Author :Wendy Oliver Release :2018-06-11 Genre :Performing Arts Kind :eBook Book Rating :450/5 ( reviews)
Download or read book Dance and Gender written by Wendy Oliver. This book was released on 2018-06-11. Available in PDF, EPUB and Kindle. Book excerpt: Driven by exacting methods and hard data, this volume reveals gender dynamics within the dance world in the twenty-first century. It provides concrete evidence about how gender impacts the daily lives of dancers, choreographers, directors, educators, and students through surveys, interviews, analyses of data from institutional sources, and action research studies. Dancers, dance artists, and dance scholars from the United States, Australia, and Canada discuss equity in three areas: concert dance, the studio, and higher education. The chapters provide evidence of bias, stereotyping, and other behaviors that are often invisible to those involved, as well as to audiences. The contributors answer incisive questions about the role of gender in various aspects of the field, including physical expression and body image, classroom experiences and pedagogy, and performance and funding opportunities.

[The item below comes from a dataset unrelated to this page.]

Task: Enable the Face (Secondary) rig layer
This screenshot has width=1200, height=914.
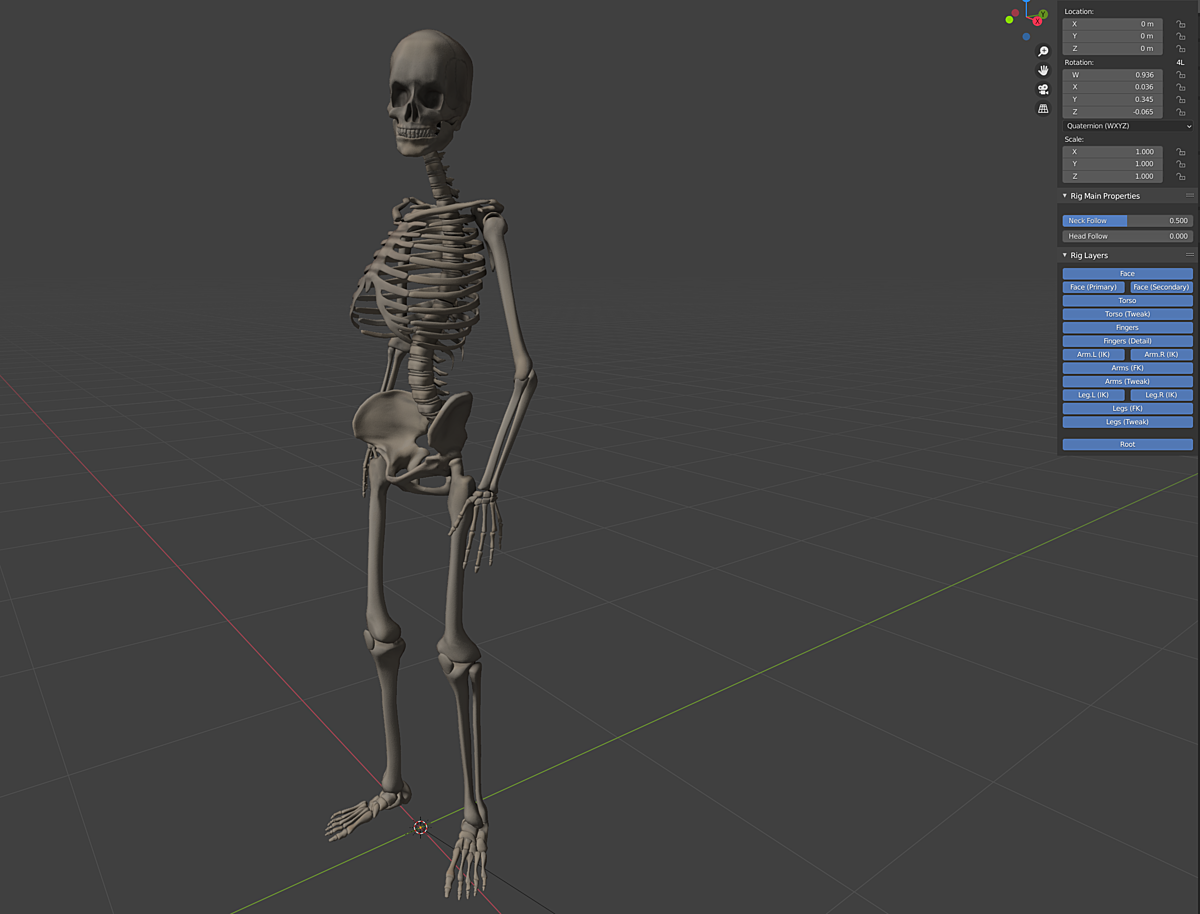Action: 1160,287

The findings reveal how inequitable practices combined with societal pressures can create environments that hinder health, happiness, and success. At the same time, they highlight the individuals working to eliminate discrimination and open up new possibilities for expression and achievement in studios, choreography, performance venues, and institutions of higher education. The dance community can strive to eliminate discrimination, but first it must understand the status quo for gender in the dance world. Wendy Oliver, professor of dance at Providence College, is coeditor of Jazz Dance: A History of the Roots and Branches. Doug Risner, professor of dance at Wayne State University, is coeditor of Hybrid Lives of Teaching Artists in Dance and Theatre Arts: A Critical Reader. Contributors: Gareth Belling | Karen Bond | Carolyn Hebert | Eliza Larson | Pamela S. Musil | Wendy Oliver | Katherine Polasek | Doug Risner | Emily Roper | Karen Schupp | Jan Van Dyke
Download or read book Dance and Music written by Harriet Cavalli. This book was released on 2001. Available in PDF, EPUB and Kindle. Book excerpt: Harriet Cavalli, internationally recognized as one of the most talented and experienced specialists in the art of music for dancers and dance teachers, presents here the definitive book on accompaniment, as well as her personal - often humorous - look behind the scenes at the world of dance. The text is enhanced by diagrams and 83 complete musical examples, providing a wealth of repertoire choices.